Look through the entries below and report every line that has "computer".
══════════════════════════════
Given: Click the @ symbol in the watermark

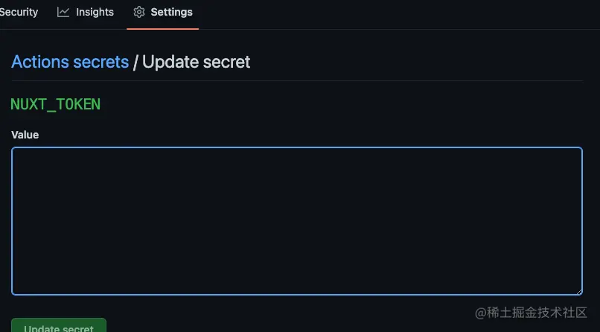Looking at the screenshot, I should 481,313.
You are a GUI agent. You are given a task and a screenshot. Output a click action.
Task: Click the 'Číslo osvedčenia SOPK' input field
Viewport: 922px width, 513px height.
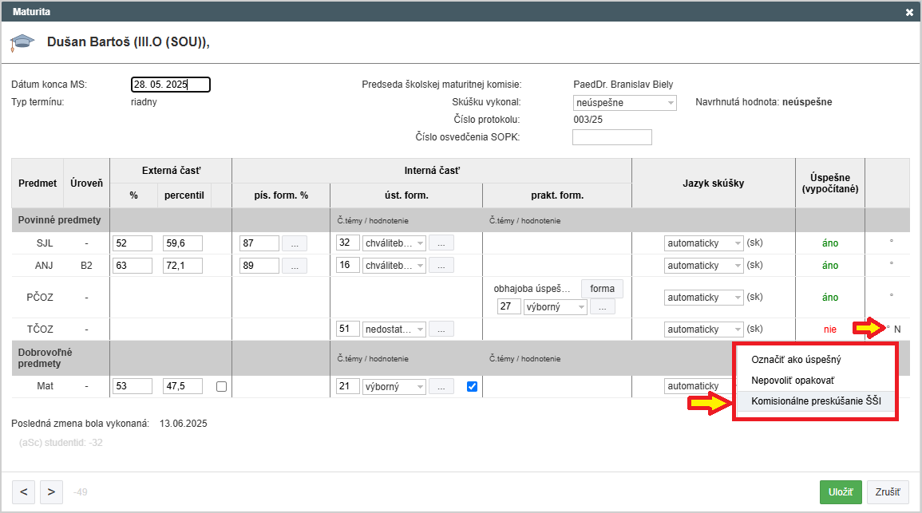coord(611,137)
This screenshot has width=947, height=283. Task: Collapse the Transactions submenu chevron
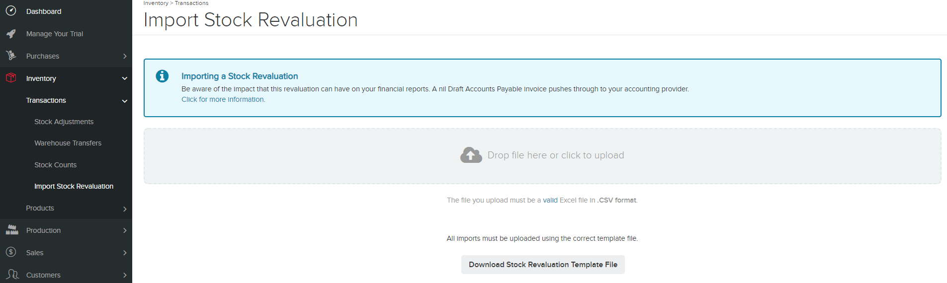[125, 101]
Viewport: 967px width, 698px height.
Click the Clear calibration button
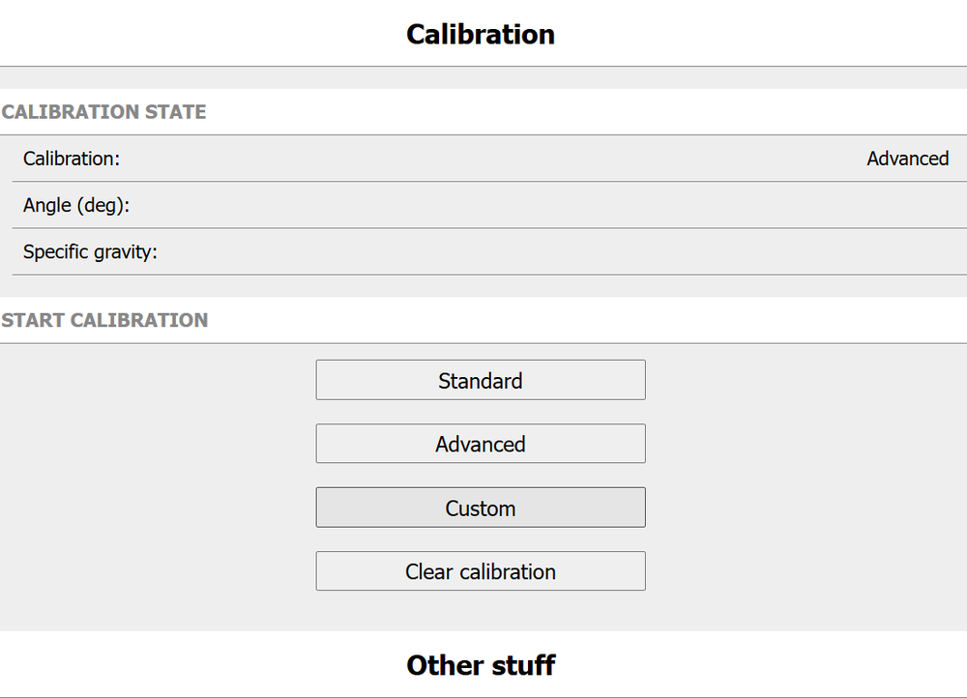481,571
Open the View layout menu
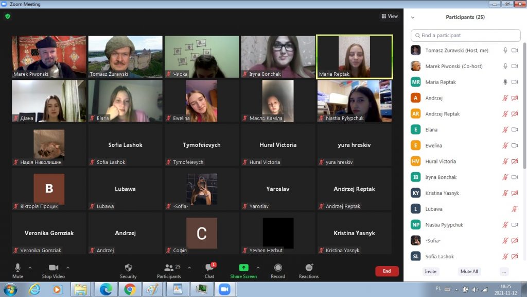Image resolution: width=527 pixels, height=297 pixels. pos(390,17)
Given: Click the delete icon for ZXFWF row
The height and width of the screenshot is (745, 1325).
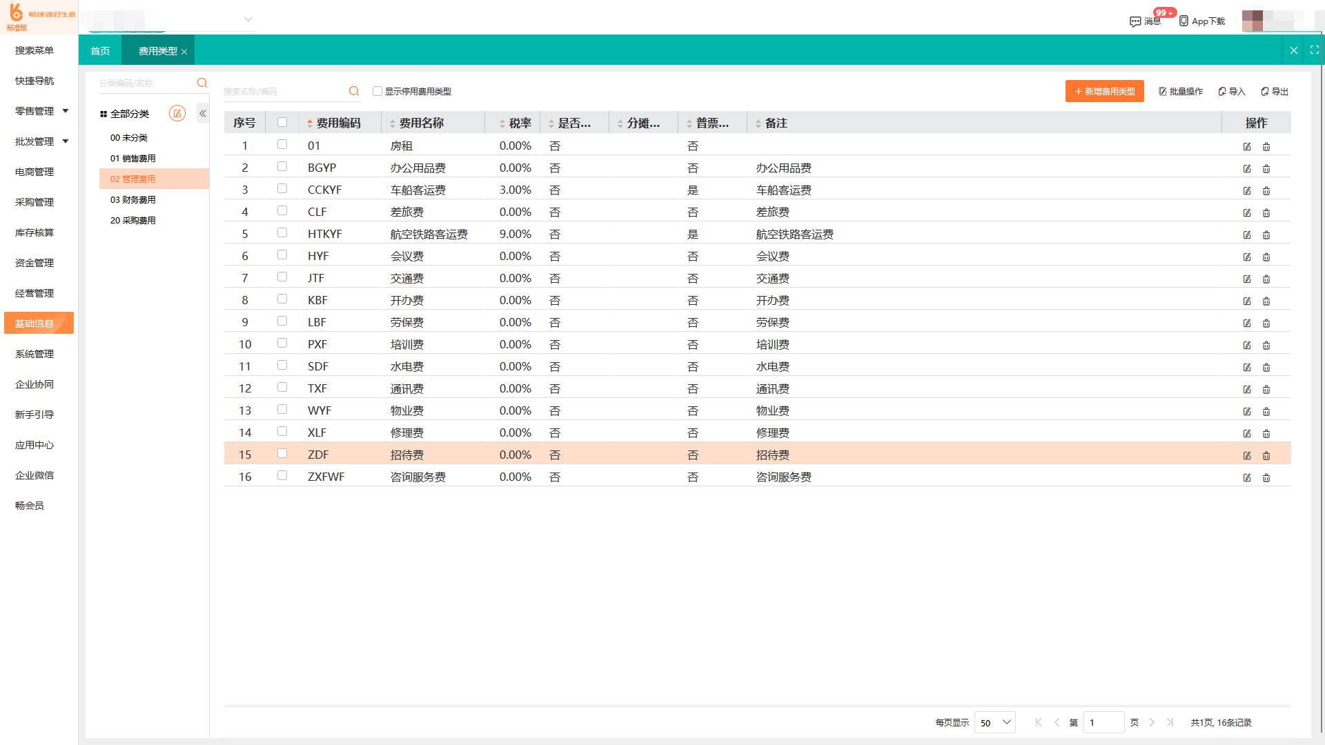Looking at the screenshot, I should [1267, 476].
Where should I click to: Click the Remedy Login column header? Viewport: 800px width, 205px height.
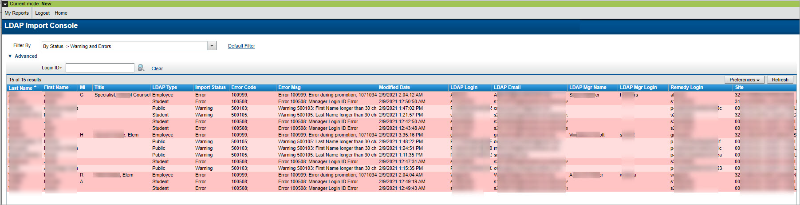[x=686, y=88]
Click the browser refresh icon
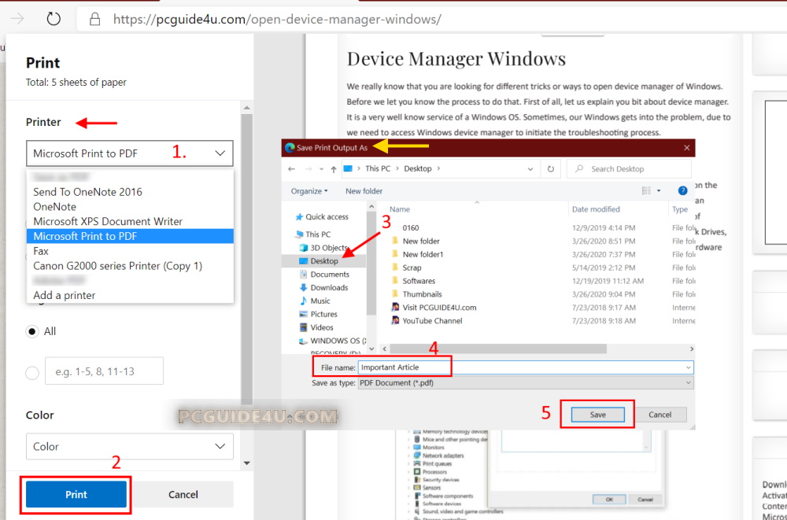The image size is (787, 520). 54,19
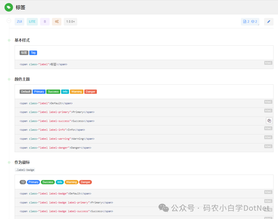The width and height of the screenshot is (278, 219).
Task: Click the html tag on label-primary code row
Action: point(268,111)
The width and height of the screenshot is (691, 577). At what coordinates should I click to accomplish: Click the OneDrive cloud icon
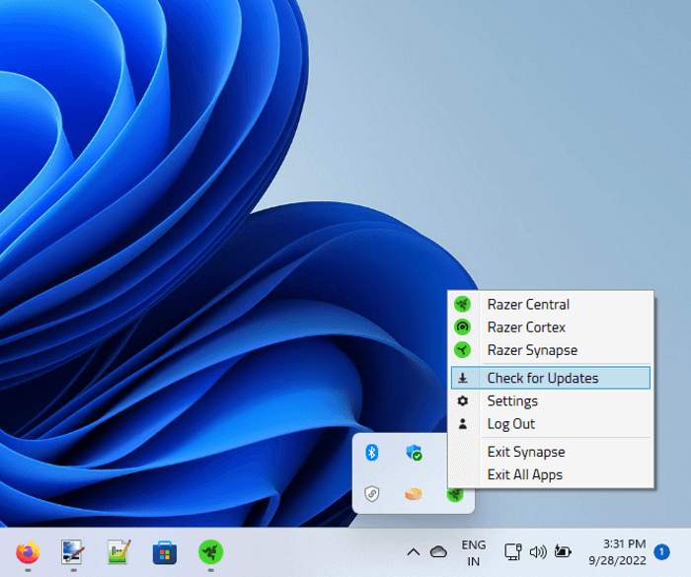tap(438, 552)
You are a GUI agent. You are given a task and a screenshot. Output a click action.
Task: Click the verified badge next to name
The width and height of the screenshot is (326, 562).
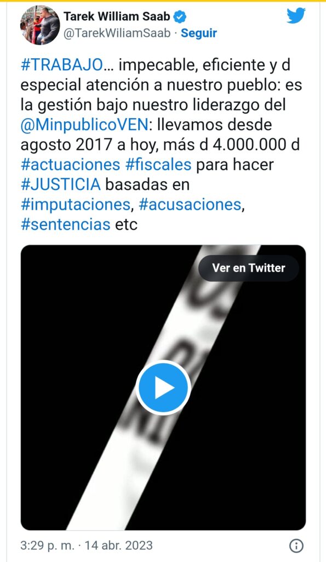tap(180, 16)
══════════════════════════════
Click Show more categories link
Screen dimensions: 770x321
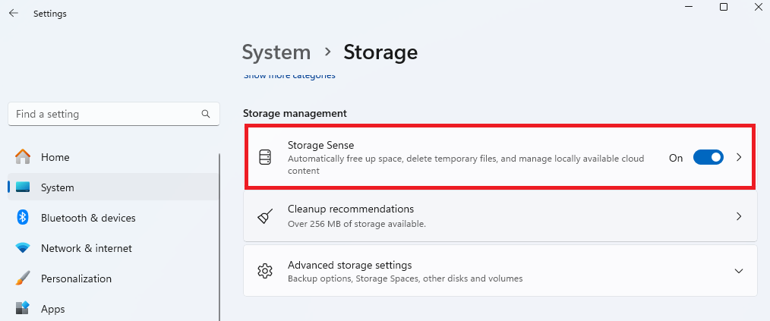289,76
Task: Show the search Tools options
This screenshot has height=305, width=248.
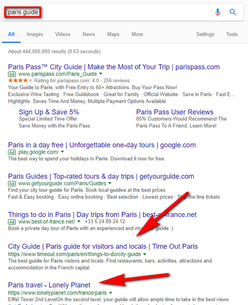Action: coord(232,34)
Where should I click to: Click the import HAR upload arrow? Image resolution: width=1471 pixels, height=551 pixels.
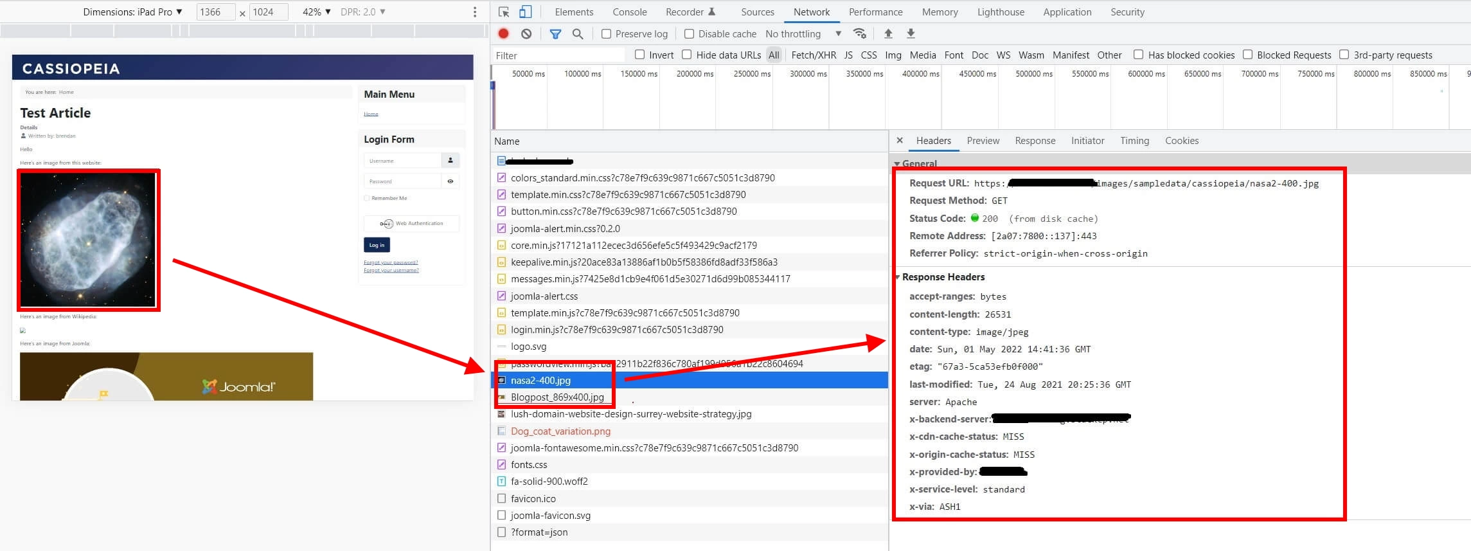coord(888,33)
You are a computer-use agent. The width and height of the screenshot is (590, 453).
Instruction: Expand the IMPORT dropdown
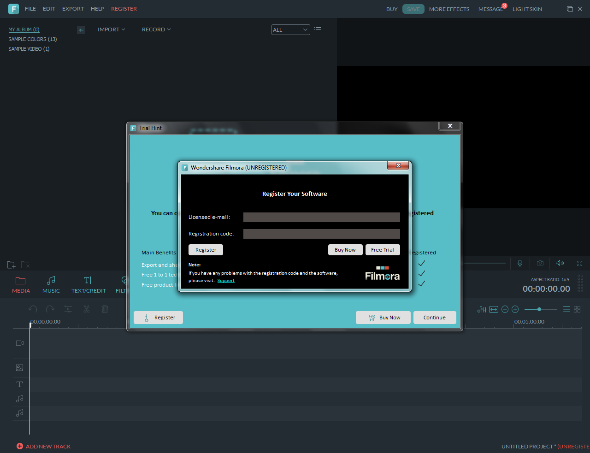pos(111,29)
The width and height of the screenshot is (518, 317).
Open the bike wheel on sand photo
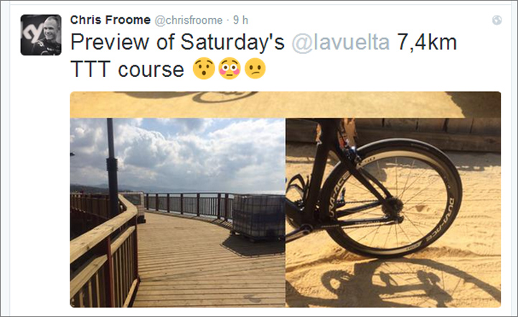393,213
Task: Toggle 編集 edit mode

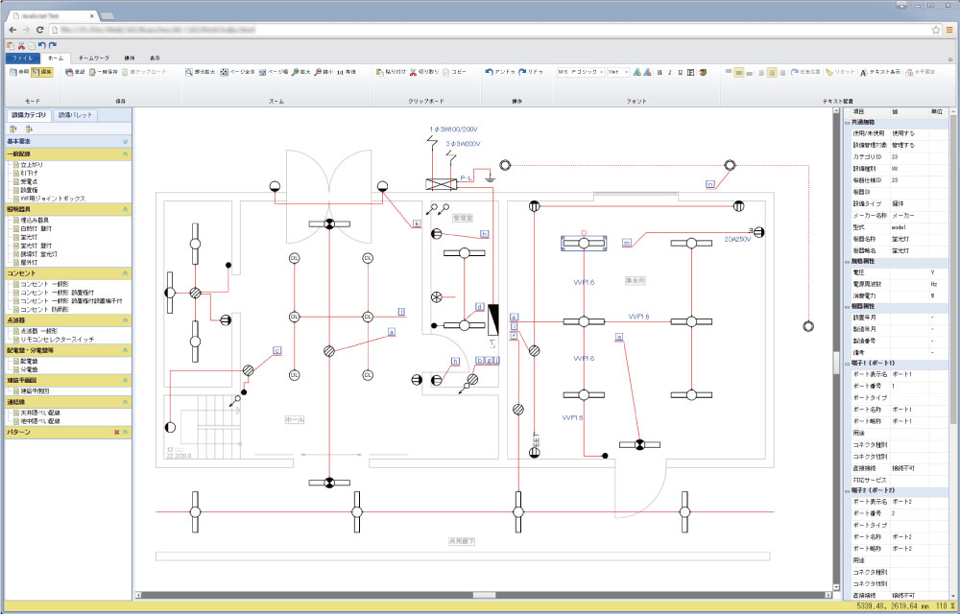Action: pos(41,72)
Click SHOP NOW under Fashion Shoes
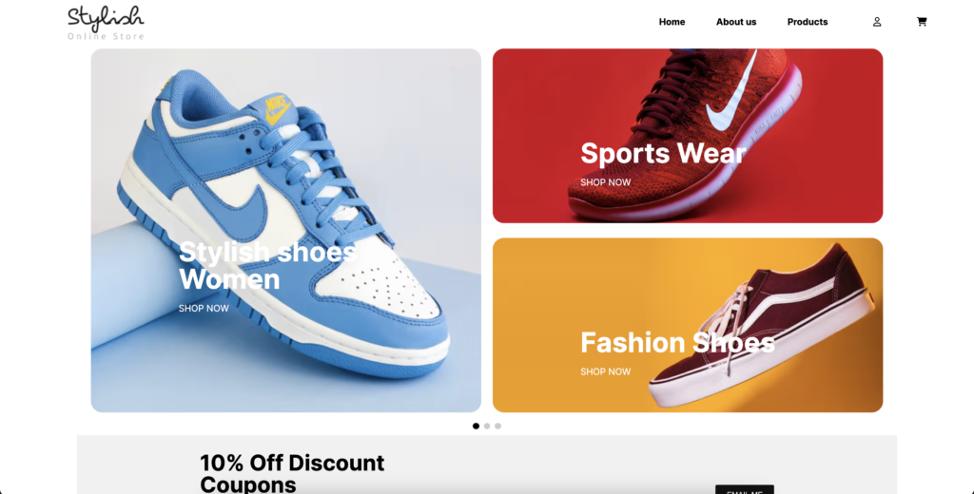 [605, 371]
══════════════════════════════
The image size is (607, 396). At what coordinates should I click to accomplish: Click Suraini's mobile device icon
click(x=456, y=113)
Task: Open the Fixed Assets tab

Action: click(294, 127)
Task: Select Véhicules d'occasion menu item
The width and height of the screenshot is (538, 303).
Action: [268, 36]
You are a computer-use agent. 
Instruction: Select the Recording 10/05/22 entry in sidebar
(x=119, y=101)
══════════════════════════════
Exercise output:
You are a computer-use agent. The width and height of the screenshot is (590, 453).
You are a computer-use agent. 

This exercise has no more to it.